AIM OF THE TASK:
Look through the records below and say how many lines include "with". Give only that number.

EXCERPTED DATA:
^^^^^^^^

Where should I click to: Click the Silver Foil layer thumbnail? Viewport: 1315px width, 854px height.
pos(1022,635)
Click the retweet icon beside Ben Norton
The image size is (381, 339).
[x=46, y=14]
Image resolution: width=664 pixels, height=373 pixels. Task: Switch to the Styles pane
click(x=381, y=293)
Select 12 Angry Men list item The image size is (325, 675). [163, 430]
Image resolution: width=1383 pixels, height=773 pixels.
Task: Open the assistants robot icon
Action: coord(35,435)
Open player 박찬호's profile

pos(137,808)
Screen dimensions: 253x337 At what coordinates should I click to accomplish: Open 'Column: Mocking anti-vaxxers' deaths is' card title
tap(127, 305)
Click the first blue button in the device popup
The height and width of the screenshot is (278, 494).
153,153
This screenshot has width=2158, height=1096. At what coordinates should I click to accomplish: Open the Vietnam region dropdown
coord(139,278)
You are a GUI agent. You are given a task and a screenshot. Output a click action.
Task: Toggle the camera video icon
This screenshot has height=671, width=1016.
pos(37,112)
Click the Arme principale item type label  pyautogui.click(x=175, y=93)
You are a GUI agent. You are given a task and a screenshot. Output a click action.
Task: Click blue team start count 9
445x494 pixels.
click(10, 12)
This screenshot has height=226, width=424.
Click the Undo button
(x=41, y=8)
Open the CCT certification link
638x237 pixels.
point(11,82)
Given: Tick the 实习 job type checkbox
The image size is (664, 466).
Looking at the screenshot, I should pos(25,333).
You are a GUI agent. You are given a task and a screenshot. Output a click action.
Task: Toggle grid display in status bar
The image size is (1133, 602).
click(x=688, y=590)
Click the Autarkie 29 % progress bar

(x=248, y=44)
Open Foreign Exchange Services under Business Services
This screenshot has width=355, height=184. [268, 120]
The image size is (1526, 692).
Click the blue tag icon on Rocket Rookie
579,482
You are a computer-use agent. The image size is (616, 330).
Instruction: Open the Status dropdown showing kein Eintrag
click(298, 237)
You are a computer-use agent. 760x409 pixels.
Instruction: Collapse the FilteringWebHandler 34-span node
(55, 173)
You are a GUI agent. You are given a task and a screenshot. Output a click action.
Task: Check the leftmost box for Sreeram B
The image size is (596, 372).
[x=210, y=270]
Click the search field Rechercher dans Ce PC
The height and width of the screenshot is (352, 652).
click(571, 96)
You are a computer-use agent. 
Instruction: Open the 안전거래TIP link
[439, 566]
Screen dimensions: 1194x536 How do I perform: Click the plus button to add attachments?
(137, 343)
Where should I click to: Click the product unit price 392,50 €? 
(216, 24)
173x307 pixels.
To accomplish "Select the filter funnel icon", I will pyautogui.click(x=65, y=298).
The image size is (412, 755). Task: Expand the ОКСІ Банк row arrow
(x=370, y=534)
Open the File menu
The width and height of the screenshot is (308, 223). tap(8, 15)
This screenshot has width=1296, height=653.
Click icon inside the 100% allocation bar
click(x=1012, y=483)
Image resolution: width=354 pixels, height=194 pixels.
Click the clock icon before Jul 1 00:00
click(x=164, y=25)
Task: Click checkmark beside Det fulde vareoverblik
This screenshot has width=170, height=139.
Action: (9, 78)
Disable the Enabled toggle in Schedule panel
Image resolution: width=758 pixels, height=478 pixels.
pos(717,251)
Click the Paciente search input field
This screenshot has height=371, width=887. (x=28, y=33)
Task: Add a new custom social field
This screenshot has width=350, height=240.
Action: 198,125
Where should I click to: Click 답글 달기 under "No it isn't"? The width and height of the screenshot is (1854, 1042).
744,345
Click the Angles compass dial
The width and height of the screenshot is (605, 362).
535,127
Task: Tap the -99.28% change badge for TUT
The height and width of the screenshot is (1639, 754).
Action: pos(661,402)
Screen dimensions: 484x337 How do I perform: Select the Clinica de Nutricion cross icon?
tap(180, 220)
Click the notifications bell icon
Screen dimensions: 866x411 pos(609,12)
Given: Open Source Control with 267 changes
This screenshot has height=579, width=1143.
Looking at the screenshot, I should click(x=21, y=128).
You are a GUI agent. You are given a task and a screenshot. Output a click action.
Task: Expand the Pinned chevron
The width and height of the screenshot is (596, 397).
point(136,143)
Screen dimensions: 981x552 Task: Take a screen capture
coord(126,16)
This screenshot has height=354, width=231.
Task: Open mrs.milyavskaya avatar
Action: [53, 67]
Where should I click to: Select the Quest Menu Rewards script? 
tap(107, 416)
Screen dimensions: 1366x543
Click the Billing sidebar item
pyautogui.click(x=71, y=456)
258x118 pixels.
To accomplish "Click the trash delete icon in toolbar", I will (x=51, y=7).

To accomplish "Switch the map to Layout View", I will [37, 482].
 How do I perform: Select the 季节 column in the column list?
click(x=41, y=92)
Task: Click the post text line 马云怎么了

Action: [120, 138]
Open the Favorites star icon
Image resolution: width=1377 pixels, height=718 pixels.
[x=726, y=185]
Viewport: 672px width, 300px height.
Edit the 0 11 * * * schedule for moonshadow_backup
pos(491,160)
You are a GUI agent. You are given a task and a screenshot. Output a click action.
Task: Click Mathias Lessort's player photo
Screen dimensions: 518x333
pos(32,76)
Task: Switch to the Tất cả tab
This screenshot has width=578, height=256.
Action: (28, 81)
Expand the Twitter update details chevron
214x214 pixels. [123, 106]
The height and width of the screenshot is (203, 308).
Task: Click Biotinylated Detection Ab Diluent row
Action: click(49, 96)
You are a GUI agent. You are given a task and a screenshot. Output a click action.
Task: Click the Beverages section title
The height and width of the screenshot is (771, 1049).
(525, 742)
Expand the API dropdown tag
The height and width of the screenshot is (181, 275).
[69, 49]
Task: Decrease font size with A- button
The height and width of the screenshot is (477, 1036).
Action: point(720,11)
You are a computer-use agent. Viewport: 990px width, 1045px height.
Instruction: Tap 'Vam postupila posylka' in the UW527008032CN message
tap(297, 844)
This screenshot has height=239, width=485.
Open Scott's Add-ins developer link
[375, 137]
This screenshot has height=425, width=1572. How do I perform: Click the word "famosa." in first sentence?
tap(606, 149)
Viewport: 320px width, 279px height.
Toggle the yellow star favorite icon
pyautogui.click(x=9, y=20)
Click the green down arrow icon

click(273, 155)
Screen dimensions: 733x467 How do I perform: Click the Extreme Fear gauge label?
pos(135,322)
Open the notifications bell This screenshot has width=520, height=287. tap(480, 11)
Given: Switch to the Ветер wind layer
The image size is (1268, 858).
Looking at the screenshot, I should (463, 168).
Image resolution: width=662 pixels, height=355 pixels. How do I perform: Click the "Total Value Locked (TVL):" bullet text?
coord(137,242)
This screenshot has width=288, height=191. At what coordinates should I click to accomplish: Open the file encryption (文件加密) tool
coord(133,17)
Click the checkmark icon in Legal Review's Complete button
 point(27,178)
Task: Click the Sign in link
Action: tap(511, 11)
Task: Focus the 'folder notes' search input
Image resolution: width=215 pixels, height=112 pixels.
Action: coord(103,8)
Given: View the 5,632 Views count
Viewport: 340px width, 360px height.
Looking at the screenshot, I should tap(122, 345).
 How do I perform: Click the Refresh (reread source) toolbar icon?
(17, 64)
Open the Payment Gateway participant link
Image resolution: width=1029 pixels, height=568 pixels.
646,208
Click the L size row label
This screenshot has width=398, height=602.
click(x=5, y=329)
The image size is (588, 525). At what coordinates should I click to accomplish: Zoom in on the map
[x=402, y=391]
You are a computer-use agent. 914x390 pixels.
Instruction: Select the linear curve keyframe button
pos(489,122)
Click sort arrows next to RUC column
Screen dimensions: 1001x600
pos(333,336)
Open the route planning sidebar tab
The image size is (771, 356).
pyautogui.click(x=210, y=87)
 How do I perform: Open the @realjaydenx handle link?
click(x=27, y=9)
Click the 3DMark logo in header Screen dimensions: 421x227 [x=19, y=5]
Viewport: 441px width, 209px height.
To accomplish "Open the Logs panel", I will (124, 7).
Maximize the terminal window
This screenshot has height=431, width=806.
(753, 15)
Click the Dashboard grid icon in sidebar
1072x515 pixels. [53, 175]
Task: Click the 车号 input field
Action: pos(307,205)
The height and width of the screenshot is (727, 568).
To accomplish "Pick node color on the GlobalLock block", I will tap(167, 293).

^^^^^^^^

SOLUTION FOR THIS EXERCISE:
2